Great start. Once we understand these variables I don't see why it could not be integrated into the Atlas tablet and let it run real time in route.

We are going to have to have a fair amount of experience to determine a typical CER. But I suspect the weather forecast may be the most important set of variable since HVAC is going to use most of the camping battery capacity. So high and low temperatures and cloud cover will have to be considered when defining the CER.
 
Great start. Once we understand these variables I don't see why it could not be integrated into the Atlas tablet and let it run real time in route.

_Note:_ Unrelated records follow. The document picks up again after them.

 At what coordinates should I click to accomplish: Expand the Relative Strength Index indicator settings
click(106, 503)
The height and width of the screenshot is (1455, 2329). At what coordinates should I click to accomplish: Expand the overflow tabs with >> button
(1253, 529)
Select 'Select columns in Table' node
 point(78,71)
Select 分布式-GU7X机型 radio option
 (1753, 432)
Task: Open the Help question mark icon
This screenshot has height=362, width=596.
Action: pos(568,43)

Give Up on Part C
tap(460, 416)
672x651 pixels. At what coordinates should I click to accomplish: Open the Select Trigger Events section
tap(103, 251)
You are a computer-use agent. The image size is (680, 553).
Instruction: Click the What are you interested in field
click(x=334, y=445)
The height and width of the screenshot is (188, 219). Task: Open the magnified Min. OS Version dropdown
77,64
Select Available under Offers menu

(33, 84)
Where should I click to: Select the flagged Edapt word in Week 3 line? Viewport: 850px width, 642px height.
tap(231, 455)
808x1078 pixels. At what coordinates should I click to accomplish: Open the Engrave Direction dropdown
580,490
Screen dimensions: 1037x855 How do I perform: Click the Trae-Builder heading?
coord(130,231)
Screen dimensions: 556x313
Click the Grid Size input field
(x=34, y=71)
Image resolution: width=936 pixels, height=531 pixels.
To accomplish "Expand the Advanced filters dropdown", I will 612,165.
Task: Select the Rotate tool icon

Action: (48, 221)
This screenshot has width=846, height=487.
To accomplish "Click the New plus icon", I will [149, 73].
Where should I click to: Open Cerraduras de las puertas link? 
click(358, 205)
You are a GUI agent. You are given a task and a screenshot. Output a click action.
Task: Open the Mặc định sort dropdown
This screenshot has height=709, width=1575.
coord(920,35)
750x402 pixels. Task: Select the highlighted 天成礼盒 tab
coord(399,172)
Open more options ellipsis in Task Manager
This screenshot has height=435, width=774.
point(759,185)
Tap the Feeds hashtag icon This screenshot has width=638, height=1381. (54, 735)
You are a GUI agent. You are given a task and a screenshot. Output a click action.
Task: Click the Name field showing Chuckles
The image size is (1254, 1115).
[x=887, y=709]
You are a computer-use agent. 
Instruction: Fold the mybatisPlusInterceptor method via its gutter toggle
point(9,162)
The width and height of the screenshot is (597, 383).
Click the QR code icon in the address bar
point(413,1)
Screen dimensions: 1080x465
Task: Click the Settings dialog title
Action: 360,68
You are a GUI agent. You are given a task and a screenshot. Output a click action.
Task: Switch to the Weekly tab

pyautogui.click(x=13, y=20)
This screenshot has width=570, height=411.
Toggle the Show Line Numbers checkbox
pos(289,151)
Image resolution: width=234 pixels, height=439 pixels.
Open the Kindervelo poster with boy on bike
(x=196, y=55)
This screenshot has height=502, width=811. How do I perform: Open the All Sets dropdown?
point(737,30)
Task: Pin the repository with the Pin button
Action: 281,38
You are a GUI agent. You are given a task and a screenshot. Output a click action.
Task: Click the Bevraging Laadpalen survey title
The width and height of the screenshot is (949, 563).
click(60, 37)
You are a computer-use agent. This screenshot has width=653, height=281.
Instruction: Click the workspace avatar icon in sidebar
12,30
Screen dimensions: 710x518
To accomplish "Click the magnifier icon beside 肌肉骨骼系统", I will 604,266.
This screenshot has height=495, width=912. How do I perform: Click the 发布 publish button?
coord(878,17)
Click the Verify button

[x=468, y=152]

We are going to have to have a fair amount of experience to determine a typical CER. But I suspect the weather forecast may be the most important set of variable since HVAC is going to use most of the camping battery capacity. So high and low temperatures and cloud cover will have to be considered when defining the CER.

💯

Given the continuing accumulation of travel efficiency data (i.e., aero + TrekDrive deliver near to baseline tow vehicle efficiency) my mental model has now shifted to ‘camp dynamics’, and I think the CER, particularly in boondocking situations is going to be critical.

If i have time this week I’ll turn my mind to the math. It can’t be that hard, we have the solar capacity, can make estimations on capability in certain scenarios like time of year, and weather, and make some basic assumptions on daily power usage.